Charles Macune
Charles William Macune (May 20, 1851 – November 3, 1940) was the head of the Southern Farmers' Alliance from 1886 to December 1889 and editor of its official organ, the National Economist, until 1892. He is remembered as the father of a failed cooperative enterprise by the Farmers' Alliance in Dallas, Texas, and as the creator of the Sub-Treasury Plan, an effort to provide low-cost credit to farmers through a network of government-owned commodity warehouses. This plan "called for federally operated storage facilities for non-perishable agricultural products, where farmers could deposit their produce, receive up to 80 per cent of their local market price, and have the privilege of selling their produce within one year. The cost of storage, insurance, and handling as well as 1 per cent interest were to be charged against the farmer. If the farmer did not sell his product within one year, it was to be forfeited to the government. Behind the scheme was the idea of greater market flexibility, a revolution in farm credit, as well as the end of the vicious southern crop-lien and sharecrop systems" as Martin Ridge summarizes (Ignatius Donnelly, The Portrait of a Politician, University of Chicago, 1962 p. 284).

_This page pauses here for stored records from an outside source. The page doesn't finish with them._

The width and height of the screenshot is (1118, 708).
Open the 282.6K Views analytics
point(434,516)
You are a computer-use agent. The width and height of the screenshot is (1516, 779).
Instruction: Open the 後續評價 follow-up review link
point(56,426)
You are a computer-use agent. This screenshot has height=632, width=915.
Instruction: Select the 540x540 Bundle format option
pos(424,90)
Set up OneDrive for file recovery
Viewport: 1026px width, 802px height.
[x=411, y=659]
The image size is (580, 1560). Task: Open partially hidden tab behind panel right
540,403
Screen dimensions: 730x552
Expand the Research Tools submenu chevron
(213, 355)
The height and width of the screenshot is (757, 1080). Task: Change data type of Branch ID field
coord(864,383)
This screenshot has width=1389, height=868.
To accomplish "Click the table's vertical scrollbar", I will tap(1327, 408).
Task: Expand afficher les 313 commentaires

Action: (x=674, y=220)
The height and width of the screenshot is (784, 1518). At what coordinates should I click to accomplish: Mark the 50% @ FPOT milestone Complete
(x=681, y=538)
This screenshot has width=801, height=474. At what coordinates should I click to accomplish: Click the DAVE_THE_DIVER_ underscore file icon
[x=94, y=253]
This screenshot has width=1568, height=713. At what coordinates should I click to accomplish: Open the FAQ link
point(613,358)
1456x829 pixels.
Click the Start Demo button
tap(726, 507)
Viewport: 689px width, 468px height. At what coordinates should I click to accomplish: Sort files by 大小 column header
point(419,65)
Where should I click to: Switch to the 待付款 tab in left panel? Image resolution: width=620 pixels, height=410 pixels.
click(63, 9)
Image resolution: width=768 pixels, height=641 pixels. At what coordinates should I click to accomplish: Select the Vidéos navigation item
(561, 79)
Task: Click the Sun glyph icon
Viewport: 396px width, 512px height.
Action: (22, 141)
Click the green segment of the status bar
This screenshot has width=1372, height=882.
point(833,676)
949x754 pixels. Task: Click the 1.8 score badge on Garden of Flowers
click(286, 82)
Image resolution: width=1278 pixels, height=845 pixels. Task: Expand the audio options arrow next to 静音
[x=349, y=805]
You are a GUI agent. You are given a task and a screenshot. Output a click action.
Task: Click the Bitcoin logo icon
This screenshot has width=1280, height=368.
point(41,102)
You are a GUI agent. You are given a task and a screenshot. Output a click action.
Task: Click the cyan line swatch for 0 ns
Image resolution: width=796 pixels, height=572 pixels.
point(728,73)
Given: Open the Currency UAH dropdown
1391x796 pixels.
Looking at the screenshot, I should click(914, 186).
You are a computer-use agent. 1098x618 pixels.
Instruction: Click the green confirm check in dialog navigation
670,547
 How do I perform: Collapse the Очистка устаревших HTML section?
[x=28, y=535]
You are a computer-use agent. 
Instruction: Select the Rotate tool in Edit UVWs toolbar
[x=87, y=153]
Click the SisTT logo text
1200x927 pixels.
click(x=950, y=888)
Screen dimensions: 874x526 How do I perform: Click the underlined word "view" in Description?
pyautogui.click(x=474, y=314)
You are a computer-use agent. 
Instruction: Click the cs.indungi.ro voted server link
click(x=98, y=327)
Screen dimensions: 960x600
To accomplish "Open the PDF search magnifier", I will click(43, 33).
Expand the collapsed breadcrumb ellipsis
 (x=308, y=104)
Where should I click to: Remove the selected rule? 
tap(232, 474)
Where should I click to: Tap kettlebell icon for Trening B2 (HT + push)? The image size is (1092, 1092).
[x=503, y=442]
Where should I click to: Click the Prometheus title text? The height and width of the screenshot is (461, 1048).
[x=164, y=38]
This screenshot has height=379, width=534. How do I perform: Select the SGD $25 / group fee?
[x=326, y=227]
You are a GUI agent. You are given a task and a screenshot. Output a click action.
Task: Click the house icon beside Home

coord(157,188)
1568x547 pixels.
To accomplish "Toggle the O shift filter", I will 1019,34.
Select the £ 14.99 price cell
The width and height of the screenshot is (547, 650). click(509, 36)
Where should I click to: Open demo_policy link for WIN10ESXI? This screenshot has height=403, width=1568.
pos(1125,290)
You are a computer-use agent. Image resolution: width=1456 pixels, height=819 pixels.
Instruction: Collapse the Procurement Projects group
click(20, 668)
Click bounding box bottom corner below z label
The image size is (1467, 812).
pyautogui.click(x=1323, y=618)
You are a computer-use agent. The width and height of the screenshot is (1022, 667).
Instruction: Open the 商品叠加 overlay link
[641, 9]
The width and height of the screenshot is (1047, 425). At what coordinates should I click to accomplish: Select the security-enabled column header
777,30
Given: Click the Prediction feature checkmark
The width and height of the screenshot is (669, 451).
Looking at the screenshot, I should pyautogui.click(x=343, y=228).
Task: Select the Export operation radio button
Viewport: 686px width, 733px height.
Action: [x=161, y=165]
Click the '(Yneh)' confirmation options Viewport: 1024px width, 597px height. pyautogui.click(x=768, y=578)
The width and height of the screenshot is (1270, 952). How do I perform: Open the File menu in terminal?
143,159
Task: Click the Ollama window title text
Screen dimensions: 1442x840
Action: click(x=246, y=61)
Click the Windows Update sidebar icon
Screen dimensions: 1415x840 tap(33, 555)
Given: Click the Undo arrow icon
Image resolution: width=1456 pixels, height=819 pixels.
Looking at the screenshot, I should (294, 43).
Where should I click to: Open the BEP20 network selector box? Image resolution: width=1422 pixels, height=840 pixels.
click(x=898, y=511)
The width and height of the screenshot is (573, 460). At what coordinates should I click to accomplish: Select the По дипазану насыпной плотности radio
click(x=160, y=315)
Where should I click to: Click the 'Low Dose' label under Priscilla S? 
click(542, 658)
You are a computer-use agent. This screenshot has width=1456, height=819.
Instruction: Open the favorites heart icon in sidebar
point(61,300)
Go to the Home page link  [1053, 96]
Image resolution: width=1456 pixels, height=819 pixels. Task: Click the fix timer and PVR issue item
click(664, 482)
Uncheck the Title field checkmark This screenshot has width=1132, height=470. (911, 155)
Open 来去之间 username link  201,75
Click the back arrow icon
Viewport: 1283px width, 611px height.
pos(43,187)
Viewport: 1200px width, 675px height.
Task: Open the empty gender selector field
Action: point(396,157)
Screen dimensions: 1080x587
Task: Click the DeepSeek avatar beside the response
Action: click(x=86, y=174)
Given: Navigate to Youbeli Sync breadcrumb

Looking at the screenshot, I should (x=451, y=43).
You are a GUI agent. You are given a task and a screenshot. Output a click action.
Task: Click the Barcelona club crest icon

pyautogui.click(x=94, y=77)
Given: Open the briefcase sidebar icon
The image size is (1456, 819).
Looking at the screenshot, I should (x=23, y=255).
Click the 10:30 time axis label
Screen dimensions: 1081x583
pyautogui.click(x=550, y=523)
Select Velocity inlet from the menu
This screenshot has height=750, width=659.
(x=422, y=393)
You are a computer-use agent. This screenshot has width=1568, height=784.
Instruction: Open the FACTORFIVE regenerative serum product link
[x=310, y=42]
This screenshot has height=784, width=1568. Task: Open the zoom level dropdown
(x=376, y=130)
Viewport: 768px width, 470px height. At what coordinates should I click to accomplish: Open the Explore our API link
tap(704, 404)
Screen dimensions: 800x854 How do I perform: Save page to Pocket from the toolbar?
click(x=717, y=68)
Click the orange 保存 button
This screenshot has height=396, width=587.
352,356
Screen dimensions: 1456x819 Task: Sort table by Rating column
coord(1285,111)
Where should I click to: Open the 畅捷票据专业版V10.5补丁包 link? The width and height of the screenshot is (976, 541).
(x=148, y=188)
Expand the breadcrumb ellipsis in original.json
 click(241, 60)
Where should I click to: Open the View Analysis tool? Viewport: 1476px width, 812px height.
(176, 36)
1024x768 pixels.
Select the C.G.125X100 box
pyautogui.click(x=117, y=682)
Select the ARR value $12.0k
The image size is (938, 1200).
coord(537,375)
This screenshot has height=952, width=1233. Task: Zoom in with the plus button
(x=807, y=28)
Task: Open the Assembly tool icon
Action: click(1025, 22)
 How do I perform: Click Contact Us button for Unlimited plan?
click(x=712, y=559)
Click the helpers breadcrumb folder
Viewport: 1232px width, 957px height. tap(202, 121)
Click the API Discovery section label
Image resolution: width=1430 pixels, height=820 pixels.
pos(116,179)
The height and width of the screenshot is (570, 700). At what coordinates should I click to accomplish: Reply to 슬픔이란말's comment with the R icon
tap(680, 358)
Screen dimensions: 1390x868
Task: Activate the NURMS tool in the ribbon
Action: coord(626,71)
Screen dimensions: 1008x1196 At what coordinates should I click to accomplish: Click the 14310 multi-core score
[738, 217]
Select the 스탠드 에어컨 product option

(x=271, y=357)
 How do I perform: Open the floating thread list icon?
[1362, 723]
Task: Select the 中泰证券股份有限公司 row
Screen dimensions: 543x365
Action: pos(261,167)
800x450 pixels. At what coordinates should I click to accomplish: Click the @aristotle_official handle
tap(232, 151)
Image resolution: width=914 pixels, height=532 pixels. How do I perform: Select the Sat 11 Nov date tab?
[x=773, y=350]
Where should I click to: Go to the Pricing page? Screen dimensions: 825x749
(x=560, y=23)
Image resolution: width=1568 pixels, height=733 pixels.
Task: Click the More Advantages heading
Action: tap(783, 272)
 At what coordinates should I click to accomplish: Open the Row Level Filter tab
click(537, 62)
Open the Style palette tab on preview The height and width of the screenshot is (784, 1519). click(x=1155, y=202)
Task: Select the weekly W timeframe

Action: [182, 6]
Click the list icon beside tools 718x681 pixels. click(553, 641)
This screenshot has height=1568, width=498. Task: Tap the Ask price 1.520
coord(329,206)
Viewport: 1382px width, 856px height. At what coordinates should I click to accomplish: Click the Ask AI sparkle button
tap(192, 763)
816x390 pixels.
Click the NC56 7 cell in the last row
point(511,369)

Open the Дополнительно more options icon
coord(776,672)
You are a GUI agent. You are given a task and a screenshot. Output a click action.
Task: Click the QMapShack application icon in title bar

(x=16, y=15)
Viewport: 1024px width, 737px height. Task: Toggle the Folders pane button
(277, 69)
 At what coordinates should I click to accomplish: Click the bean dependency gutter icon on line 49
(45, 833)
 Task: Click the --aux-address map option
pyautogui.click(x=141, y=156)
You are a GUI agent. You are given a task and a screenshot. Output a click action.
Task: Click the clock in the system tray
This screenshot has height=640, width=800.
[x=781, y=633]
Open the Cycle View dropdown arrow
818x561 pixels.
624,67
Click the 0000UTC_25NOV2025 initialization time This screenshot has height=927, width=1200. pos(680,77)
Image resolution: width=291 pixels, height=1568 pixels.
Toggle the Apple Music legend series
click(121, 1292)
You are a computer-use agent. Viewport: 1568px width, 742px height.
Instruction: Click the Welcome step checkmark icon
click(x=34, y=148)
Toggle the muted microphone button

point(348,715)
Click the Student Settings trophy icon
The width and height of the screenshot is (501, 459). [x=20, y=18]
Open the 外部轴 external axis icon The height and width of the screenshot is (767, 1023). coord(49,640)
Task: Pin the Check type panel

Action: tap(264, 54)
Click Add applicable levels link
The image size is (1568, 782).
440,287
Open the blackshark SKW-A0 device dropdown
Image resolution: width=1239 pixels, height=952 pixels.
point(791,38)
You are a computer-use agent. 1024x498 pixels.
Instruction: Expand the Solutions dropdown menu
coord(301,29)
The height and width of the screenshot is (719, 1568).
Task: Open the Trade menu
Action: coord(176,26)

A Democrat, Macune opposed both the formation of the People's Party as well as the nostrum of free silver which served as the basis of the 1896 fusion of the Democratic and Populist parties. Both a doctor and a lawyer in his earlier years, although he received formal training in neither profession, Macune ended his life as a Methodist minister, serving in pastorates in various towns of the Southwestern United States.